*** Data for this exercise ***

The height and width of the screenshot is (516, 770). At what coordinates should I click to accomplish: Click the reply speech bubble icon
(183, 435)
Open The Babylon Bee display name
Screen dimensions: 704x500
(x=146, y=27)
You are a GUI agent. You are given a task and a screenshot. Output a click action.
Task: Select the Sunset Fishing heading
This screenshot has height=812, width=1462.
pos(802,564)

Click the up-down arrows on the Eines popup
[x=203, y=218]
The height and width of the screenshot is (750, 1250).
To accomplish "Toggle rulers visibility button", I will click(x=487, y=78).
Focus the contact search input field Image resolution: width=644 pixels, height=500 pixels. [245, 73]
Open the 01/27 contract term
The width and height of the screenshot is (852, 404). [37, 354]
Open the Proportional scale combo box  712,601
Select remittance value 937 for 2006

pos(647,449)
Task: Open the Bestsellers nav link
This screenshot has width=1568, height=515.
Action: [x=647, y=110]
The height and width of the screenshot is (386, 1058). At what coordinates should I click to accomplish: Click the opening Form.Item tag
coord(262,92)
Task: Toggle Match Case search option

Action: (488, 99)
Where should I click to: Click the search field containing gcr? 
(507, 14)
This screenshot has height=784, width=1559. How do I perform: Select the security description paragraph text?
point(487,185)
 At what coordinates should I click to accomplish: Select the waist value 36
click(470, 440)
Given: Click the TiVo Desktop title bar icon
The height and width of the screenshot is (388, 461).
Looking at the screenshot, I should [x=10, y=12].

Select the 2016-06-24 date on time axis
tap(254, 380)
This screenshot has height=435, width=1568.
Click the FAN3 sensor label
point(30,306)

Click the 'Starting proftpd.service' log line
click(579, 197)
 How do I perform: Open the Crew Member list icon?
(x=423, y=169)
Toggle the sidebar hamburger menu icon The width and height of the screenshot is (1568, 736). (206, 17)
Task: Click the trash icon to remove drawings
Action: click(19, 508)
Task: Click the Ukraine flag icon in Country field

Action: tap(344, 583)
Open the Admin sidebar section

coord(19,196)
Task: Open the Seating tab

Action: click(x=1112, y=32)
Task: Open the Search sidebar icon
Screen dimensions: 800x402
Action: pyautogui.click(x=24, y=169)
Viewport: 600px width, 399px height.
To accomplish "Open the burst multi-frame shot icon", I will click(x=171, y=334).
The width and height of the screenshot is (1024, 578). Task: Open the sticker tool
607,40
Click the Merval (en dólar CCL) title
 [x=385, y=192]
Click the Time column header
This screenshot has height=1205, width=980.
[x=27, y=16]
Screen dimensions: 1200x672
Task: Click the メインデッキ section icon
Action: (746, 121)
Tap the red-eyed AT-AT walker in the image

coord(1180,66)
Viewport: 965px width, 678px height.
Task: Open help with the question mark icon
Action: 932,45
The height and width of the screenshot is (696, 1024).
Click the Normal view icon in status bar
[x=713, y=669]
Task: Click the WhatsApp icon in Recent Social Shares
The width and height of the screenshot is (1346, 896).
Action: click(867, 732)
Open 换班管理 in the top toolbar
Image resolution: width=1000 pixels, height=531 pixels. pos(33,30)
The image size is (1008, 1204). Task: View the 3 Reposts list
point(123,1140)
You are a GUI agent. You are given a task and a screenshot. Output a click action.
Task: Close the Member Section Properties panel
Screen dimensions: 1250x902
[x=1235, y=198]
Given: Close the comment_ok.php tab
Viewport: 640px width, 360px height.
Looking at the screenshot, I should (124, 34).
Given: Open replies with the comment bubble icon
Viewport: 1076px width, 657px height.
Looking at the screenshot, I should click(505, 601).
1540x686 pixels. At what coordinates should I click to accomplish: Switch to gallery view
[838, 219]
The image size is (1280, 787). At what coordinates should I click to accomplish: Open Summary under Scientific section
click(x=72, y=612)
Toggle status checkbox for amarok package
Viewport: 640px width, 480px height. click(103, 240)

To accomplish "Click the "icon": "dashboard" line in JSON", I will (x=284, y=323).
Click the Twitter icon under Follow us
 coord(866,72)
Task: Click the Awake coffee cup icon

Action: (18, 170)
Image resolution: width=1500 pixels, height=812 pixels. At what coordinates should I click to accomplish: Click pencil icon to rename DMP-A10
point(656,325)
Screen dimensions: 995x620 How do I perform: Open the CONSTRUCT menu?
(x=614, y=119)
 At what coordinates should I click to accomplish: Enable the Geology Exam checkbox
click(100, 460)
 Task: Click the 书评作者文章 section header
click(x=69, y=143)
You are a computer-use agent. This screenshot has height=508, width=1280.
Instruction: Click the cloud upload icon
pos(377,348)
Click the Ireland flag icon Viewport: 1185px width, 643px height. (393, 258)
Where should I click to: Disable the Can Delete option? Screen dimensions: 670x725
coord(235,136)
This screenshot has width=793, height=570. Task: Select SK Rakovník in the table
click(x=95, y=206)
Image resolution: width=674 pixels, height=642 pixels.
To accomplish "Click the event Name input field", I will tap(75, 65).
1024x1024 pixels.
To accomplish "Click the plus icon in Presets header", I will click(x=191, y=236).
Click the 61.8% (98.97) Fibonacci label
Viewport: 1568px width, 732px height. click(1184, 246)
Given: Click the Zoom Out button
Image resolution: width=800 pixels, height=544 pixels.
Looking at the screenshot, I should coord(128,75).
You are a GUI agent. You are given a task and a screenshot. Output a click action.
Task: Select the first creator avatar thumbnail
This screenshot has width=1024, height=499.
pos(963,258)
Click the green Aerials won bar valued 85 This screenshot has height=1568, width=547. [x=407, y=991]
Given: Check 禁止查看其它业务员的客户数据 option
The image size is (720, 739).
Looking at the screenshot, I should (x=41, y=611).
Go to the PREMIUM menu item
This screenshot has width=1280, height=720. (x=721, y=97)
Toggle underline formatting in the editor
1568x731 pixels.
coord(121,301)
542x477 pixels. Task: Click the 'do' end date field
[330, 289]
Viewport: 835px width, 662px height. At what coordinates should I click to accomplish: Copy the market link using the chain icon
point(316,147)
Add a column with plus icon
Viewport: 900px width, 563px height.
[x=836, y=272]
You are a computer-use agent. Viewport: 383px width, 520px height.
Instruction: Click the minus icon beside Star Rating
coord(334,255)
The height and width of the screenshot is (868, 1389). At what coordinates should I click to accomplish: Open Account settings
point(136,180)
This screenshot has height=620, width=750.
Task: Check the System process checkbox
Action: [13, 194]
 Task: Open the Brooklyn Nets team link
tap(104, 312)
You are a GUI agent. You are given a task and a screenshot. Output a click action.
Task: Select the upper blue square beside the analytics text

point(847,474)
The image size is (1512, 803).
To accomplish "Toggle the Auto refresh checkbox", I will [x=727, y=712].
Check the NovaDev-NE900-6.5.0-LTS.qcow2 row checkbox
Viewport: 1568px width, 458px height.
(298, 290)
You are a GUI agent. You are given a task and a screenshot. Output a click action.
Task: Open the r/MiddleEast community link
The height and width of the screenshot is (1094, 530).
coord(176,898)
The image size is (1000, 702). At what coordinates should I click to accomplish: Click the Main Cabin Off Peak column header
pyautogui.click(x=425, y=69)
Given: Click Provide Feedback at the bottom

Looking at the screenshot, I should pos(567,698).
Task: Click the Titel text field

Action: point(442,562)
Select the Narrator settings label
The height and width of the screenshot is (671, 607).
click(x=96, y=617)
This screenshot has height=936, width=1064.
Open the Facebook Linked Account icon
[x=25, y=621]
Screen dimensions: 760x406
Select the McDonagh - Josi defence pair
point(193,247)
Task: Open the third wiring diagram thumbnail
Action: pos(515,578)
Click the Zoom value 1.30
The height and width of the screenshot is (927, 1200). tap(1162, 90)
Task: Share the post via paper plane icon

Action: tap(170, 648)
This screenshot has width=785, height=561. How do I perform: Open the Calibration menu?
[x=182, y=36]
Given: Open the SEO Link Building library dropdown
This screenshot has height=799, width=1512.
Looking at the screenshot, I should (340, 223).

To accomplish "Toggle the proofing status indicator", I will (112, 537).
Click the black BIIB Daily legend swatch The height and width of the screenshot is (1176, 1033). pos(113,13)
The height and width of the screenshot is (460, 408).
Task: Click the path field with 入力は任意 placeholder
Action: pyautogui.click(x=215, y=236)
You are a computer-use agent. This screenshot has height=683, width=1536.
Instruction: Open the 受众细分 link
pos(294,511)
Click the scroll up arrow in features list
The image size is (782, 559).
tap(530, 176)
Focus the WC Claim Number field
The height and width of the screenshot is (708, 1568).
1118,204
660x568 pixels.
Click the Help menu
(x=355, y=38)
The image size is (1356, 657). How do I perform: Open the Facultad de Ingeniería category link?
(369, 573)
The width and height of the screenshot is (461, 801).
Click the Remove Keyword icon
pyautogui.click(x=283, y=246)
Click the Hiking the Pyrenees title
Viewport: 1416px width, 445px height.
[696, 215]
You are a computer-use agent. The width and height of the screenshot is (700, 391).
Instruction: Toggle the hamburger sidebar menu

*** End of Data for this exercise ***

▶ _Instructions to follow_
Copy every single line of the material above that holds "input".

▶ _Answer to this problem_
Focus the contact search input field Image resolution: width=644 pixels, height=500 pixels. [245, 73]
To accomplish "Click the event Name input field", I will tap(75, 65).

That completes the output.